28 Oct 2022 · 10 min read

Editor's Note

The TV host on activism after ‘The Daily Show’, his fears for democracy — and why he’s not running for president any time soon.

Along with watching the Knicks lose at basketball, riding the subway, getting yelled at in the street (or on the subway) and seeing a rat — usually on the subway — is there a more New York experience than eating pizza? This I ponder while I wait for Jon Stewart at John’s of Bleecker Street, a Greenwich Village institution that looks as old as its 93 years. A sign over the door says “No Slices”; inside, dark panelled walls are adorned with graffiti scratched by diners down the decades. There are also framed photographs of various celebrity guests, including Nicolas Cage, the formerly famous and not very good rapper Vanilla Ice and, by my table, a young Billy Crystal.

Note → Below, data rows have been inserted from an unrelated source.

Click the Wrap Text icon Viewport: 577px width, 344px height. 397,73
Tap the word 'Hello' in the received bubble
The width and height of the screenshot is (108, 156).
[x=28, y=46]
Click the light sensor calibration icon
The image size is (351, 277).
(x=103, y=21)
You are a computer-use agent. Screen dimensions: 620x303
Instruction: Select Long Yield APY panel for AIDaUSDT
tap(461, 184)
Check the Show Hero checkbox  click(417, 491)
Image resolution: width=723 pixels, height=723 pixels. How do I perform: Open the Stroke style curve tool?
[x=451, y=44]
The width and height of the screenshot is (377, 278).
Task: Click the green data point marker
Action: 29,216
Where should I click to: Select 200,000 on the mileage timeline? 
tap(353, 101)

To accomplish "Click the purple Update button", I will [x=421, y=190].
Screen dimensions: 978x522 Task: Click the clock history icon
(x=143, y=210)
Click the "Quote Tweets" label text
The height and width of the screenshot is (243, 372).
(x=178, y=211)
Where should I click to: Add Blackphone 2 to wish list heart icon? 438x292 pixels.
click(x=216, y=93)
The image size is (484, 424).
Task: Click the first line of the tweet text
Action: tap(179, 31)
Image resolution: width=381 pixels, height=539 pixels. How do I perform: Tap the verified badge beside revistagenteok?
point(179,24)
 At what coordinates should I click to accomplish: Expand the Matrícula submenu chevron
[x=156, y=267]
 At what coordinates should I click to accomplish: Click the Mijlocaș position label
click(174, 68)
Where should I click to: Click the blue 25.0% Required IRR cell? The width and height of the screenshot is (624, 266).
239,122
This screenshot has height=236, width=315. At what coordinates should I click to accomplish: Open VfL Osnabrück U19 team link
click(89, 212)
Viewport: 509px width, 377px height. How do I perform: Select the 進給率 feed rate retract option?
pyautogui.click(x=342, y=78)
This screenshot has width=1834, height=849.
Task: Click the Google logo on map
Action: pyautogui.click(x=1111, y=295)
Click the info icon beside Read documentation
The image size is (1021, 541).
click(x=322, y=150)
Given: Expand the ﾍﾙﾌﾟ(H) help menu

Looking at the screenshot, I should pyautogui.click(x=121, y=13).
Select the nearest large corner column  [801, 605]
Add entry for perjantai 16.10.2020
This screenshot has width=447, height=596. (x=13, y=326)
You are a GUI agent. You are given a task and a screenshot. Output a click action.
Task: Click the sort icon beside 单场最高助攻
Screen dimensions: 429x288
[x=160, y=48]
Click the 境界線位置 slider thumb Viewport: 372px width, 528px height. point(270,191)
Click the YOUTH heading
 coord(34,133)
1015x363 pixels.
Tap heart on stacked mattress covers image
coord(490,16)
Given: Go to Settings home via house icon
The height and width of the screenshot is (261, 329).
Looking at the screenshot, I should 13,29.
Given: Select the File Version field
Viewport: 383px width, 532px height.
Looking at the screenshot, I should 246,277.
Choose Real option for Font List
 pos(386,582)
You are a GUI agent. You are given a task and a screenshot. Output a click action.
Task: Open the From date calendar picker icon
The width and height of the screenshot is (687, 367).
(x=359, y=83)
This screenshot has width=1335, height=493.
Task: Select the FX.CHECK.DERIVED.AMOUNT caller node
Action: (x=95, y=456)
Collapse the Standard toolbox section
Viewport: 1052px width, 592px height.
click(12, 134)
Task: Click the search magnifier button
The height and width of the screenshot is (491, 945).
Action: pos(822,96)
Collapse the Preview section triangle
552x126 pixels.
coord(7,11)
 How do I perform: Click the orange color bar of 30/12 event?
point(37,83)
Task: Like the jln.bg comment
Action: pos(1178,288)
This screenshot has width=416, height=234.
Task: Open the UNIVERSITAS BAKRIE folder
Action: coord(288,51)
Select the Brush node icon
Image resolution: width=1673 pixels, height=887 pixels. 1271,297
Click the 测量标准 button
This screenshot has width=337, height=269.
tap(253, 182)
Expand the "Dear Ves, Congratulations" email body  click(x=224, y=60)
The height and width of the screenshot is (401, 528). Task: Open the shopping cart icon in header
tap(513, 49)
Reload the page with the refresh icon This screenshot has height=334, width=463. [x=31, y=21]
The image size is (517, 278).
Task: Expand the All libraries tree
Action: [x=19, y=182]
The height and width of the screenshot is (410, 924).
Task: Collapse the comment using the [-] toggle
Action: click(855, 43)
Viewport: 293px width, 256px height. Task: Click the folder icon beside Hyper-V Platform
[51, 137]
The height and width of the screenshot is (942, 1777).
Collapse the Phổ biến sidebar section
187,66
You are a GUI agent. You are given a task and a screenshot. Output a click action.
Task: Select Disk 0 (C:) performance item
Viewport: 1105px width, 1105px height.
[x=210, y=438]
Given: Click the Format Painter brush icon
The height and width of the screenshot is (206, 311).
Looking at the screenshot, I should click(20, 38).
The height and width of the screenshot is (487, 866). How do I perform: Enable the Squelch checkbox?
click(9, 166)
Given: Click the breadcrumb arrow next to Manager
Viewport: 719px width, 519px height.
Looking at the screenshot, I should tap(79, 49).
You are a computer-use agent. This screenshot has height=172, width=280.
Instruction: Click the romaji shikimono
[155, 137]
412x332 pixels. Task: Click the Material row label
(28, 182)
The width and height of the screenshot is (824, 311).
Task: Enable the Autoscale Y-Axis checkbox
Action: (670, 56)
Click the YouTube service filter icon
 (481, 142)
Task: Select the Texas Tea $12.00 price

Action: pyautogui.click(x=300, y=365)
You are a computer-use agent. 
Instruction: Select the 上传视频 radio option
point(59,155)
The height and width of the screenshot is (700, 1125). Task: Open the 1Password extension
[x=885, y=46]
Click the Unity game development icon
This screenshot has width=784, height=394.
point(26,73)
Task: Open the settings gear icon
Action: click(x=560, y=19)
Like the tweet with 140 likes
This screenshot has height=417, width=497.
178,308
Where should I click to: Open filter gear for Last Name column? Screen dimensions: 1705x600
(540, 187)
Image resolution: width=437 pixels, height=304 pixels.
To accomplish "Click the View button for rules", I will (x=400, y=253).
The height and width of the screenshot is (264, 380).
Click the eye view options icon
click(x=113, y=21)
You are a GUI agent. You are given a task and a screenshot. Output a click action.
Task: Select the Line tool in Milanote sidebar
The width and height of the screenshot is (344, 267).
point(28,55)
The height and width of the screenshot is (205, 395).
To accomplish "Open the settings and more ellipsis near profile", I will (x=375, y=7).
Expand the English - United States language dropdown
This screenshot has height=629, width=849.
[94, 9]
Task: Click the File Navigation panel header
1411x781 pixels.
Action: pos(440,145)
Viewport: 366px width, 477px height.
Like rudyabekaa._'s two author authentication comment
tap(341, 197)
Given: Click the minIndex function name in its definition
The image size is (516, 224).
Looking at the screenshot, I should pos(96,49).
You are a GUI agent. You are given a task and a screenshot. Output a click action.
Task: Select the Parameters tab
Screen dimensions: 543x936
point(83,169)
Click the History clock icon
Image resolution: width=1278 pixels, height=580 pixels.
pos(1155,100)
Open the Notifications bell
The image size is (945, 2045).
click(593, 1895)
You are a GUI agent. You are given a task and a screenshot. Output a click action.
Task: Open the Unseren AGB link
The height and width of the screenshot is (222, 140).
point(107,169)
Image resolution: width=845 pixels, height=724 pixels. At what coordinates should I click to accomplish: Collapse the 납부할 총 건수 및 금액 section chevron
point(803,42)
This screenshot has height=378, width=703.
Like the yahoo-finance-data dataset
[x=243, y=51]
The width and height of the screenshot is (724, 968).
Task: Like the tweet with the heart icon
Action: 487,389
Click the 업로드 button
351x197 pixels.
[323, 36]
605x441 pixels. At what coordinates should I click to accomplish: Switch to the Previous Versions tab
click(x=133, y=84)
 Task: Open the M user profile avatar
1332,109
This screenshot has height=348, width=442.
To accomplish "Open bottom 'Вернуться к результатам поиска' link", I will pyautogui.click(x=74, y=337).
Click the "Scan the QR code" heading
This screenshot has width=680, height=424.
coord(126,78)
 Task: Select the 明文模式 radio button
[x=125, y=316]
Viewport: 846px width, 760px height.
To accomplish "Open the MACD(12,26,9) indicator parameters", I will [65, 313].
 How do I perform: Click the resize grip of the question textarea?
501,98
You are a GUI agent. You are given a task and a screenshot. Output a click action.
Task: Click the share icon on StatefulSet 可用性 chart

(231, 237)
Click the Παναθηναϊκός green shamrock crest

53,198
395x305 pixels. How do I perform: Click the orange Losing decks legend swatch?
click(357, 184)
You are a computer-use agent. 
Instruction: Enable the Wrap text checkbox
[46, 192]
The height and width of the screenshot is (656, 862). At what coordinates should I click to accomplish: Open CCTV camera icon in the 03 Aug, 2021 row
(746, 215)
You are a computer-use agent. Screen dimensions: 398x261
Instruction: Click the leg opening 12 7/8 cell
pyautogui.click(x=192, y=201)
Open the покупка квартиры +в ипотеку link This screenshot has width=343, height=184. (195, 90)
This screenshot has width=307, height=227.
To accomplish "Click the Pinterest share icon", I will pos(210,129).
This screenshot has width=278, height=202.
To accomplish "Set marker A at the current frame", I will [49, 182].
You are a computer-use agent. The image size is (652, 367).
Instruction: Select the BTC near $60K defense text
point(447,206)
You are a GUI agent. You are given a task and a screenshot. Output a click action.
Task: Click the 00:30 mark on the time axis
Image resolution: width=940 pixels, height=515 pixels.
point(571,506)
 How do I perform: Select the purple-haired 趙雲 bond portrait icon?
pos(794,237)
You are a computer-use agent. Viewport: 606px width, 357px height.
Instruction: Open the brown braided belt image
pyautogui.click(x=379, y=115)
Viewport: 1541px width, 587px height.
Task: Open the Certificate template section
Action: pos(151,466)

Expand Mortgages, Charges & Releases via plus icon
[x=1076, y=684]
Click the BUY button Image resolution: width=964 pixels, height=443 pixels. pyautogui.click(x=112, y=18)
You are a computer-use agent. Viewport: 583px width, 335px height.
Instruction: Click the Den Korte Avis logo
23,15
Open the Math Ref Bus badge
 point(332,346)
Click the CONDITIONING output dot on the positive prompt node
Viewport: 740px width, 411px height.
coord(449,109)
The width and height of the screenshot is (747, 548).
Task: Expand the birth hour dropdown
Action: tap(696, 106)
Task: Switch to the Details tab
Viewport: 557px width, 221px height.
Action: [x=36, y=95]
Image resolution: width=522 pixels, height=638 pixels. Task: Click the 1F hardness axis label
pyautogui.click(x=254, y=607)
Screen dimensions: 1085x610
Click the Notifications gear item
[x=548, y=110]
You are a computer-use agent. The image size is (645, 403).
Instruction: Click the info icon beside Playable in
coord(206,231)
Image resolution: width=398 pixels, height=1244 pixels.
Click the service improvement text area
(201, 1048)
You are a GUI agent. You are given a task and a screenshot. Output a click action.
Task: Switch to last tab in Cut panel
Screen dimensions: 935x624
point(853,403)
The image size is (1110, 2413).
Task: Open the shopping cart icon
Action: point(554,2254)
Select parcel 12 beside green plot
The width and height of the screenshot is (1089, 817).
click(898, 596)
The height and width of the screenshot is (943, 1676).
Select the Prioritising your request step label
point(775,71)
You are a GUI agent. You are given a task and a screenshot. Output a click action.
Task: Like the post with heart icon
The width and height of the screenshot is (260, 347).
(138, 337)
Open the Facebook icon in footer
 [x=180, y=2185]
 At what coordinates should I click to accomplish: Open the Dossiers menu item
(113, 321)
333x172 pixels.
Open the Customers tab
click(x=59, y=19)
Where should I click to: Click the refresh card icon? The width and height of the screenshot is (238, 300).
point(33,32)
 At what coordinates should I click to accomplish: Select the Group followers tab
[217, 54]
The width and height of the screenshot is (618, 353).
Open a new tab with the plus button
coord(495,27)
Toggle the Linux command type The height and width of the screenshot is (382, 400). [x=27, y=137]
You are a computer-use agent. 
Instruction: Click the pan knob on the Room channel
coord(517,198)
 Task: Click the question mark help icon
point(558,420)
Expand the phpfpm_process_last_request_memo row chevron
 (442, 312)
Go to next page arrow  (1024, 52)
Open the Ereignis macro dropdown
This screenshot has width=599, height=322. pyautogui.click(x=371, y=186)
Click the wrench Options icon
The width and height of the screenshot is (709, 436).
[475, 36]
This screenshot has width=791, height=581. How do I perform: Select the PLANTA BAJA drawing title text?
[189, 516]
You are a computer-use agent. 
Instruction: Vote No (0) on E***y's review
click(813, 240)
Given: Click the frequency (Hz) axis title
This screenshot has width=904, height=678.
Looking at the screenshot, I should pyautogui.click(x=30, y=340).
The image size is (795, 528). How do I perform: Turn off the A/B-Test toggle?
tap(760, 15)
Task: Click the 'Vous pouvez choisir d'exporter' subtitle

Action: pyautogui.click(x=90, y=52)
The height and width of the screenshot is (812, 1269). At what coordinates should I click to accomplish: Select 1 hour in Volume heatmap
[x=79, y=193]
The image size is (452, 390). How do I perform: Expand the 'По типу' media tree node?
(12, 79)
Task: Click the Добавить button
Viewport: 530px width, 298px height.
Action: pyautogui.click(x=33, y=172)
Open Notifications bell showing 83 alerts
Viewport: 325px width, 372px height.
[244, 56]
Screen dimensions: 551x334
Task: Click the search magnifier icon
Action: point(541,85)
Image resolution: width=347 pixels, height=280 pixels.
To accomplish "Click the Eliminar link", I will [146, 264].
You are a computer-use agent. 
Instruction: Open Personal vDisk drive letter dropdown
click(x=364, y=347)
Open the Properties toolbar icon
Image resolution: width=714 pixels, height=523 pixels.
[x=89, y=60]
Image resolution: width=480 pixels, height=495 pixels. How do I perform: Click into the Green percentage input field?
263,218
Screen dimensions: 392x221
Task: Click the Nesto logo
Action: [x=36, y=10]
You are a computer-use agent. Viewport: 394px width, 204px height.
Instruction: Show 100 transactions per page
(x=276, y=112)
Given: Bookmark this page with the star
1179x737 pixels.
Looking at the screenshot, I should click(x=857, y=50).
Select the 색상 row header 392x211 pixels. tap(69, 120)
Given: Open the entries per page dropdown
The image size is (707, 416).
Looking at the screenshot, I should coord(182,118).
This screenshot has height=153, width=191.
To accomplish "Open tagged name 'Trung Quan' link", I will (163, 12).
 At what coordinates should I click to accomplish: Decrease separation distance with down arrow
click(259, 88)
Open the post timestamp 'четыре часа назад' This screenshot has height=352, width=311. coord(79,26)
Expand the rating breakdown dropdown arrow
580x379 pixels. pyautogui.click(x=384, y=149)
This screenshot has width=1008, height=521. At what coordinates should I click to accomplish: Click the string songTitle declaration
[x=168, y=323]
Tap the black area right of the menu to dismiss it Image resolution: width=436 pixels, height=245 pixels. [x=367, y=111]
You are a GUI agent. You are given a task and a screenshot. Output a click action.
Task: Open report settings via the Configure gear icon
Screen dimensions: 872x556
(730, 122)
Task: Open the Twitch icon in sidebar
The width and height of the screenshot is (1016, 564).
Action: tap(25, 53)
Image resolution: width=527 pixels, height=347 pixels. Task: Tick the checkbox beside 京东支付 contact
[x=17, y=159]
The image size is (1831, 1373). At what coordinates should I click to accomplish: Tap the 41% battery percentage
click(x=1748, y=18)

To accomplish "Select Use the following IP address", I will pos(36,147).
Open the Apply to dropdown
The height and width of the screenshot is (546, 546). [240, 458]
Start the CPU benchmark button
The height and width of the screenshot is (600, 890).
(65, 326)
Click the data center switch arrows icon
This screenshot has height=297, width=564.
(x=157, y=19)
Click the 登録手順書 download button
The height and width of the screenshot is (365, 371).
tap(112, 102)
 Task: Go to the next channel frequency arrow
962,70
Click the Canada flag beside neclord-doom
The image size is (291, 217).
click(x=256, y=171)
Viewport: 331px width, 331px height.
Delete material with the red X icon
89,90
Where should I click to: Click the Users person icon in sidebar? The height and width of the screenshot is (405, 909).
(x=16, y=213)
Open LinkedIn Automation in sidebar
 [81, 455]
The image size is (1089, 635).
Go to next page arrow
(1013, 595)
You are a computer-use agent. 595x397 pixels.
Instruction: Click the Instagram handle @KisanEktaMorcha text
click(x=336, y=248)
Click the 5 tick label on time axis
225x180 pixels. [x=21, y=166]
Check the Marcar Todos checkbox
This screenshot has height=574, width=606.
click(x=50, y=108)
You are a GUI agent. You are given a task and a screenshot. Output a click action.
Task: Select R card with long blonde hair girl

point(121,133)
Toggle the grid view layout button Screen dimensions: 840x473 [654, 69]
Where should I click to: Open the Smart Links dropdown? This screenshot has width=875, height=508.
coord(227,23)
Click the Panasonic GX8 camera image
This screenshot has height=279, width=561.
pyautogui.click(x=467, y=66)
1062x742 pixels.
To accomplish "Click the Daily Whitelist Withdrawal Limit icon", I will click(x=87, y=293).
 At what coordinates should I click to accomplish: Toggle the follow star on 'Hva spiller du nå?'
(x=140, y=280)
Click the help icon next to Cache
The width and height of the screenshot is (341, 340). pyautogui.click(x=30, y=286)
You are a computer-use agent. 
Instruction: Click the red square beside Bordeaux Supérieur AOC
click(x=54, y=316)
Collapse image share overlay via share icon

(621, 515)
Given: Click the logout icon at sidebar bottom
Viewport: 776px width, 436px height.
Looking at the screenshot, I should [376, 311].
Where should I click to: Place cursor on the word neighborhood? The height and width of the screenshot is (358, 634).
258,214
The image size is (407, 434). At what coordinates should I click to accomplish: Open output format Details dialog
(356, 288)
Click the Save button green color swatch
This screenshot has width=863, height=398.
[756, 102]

But more on the pictures later. Pizza is a fitting choice for a lunch with one of New York’s most beloved sons, a former stand-up comedian who became America’s pre-eminent satirist over 16 years as the host of The Daily Show, and who was this year awarded the Mark Twain Prize for comedy. He spoke for many in the city in an emotional on-air monologue shortly after 9/11, and in subsequent years his hometown’s affection for him grew because of his campaigning for the rights of emergency workers who survived the attack, culminating three years ago in a landmark law that permanently funds medical care for 9/11 first responders.